5.14 Accounts Receivable. All accounts receivable reflected on the Estimated Closing Statement (the “Accounts Receivable”) have arisen in the ordinary course, represent valid obligations owing to Seller, and to the Knowledge of Seller, are not subject to valid defenses, offsets or counterclaims. None of the Accounts Receivable have been pledged or assigned to another Person.
5.15 Leased Real Property. Schedule 5.15 lists each property or premises currently leased or subleased by Seller (the “Leased Real Property”) and the street address and unit number of the Leased Real Property, which constitute all of the properties used by Seller in the conduct of its business as currently conducted. True, correct, and complete copies of all leases for the Leased Real Property and material amendments thereto have been made available to Buyer. Seller’s leasehold interests in Leased Real Property and any leasehold improvements are free and clear of all Liens.

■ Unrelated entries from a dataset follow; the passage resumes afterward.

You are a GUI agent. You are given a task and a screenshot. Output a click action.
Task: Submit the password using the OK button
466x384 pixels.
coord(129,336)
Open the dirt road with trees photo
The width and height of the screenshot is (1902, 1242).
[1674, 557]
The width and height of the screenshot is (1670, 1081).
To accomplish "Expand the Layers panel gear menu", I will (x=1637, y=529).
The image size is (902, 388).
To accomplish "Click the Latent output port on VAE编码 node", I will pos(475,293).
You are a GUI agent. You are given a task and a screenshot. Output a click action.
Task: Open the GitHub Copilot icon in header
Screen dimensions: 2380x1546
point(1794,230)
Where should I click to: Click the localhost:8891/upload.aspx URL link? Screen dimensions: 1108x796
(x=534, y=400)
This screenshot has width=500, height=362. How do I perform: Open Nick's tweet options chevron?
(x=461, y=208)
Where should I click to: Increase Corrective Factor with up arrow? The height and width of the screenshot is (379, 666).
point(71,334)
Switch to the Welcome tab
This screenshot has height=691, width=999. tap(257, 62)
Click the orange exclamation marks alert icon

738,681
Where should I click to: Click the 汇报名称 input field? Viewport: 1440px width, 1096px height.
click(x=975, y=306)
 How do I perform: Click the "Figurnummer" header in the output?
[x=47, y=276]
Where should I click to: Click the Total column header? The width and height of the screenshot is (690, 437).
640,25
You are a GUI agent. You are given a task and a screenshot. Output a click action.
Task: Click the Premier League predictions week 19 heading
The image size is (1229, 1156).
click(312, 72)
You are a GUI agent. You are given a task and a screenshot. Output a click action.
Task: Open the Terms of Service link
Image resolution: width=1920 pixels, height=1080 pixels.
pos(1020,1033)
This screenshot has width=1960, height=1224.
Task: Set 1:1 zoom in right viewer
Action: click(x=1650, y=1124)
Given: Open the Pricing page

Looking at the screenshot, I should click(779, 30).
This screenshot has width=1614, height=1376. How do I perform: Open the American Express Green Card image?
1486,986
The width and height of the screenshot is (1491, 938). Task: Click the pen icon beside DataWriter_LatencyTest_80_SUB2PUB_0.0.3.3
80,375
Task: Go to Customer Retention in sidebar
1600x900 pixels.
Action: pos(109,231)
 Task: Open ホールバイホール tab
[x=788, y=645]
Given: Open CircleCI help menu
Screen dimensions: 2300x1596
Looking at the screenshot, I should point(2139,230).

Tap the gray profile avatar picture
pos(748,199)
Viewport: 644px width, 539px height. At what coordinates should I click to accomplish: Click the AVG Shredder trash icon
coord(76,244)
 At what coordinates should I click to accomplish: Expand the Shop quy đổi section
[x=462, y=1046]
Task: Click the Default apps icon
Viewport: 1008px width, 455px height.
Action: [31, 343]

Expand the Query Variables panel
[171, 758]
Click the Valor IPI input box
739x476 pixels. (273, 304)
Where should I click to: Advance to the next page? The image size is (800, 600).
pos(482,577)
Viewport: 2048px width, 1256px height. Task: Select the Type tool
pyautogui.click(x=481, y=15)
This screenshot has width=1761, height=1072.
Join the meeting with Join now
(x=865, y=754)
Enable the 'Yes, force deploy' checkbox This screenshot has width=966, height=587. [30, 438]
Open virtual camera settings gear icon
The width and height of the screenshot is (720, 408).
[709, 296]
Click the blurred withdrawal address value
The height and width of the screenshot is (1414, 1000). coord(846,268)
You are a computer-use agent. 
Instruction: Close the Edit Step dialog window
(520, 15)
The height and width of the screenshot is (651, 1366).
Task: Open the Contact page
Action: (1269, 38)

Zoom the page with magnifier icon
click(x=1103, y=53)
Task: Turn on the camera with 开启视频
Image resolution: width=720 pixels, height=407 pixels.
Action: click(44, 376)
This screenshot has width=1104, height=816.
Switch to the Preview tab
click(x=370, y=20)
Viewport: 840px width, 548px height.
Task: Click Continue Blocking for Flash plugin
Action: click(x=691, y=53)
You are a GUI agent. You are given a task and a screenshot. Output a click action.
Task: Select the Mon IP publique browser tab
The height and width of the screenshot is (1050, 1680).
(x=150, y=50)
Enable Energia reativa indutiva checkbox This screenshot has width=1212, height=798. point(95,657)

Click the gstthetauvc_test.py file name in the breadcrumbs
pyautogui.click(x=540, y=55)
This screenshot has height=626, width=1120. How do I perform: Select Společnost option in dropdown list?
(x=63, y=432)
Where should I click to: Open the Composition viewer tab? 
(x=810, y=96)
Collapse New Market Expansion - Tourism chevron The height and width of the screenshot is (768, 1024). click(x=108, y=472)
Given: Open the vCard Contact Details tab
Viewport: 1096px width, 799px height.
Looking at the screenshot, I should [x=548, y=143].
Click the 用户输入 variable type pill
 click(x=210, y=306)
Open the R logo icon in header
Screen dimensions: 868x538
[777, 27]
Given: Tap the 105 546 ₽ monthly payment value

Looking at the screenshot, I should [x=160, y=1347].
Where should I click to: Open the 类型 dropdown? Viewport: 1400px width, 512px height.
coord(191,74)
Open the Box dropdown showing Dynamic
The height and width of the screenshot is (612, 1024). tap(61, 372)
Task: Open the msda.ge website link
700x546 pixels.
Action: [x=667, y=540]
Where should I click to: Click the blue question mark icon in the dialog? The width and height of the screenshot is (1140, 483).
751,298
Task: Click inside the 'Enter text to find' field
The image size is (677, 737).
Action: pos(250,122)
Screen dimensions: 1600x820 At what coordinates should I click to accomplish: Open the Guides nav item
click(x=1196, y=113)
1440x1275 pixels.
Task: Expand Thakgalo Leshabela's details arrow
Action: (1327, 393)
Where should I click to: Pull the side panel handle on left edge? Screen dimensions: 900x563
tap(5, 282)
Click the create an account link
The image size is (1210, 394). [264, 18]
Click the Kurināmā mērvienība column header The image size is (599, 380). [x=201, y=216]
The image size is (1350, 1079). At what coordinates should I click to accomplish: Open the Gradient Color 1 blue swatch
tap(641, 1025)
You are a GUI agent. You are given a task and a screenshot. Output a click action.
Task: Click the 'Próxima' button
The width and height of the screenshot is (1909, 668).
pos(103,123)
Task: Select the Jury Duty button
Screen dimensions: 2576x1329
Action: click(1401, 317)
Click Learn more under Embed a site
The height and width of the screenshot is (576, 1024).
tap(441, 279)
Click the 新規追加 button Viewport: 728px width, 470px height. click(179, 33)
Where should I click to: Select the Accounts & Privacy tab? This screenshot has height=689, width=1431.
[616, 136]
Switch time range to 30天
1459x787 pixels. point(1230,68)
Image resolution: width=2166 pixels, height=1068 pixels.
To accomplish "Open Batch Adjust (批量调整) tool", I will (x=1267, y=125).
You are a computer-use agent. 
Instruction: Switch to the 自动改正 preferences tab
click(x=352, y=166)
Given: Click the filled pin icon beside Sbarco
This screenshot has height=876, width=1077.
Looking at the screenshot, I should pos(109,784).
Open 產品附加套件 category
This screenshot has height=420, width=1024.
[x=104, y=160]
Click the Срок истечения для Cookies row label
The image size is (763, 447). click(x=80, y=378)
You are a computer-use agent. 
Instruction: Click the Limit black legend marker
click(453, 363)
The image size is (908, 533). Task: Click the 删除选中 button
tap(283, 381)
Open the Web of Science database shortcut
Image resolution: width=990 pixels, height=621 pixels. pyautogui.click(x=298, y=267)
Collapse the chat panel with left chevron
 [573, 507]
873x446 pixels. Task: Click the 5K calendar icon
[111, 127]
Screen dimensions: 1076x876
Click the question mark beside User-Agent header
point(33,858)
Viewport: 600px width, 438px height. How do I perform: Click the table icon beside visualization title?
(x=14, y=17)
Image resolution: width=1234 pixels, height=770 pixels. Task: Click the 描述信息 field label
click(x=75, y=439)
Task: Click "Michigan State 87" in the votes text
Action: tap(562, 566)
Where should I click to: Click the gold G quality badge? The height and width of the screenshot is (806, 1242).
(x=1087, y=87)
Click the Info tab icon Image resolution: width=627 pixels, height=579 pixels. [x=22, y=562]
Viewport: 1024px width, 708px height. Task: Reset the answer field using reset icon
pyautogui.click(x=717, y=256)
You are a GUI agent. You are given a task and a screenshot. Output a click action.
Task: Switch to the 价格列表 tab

5.16 Suppliers and Customers. Schedule 5.16 sets forth the ten (10) largest suppliers, based on the aggregate dollar amount of purchases made, and ten (10) largest customers, based on the aggregate dollar amount of purchases made or revenue received, (with related or affiliated Persons aggregated for purposes hereof) of Seller for the twelve (12) months ended November 30, 2018.
5.17 Brokers. No finder, broker, agent or other intermediary has acted for or on behalf of Seller in connection with the transactions contemplated by this Agreement, and there are no claims for any brokerage commissions, finder’s fee or similar payment due from Seller in connection herewith.
VI. Buyer’s Representations and Warranties. Buyer represents and warrants to Seller as follows:
6.1 Organization; Authority; Execution and Delivery; No Conflicts.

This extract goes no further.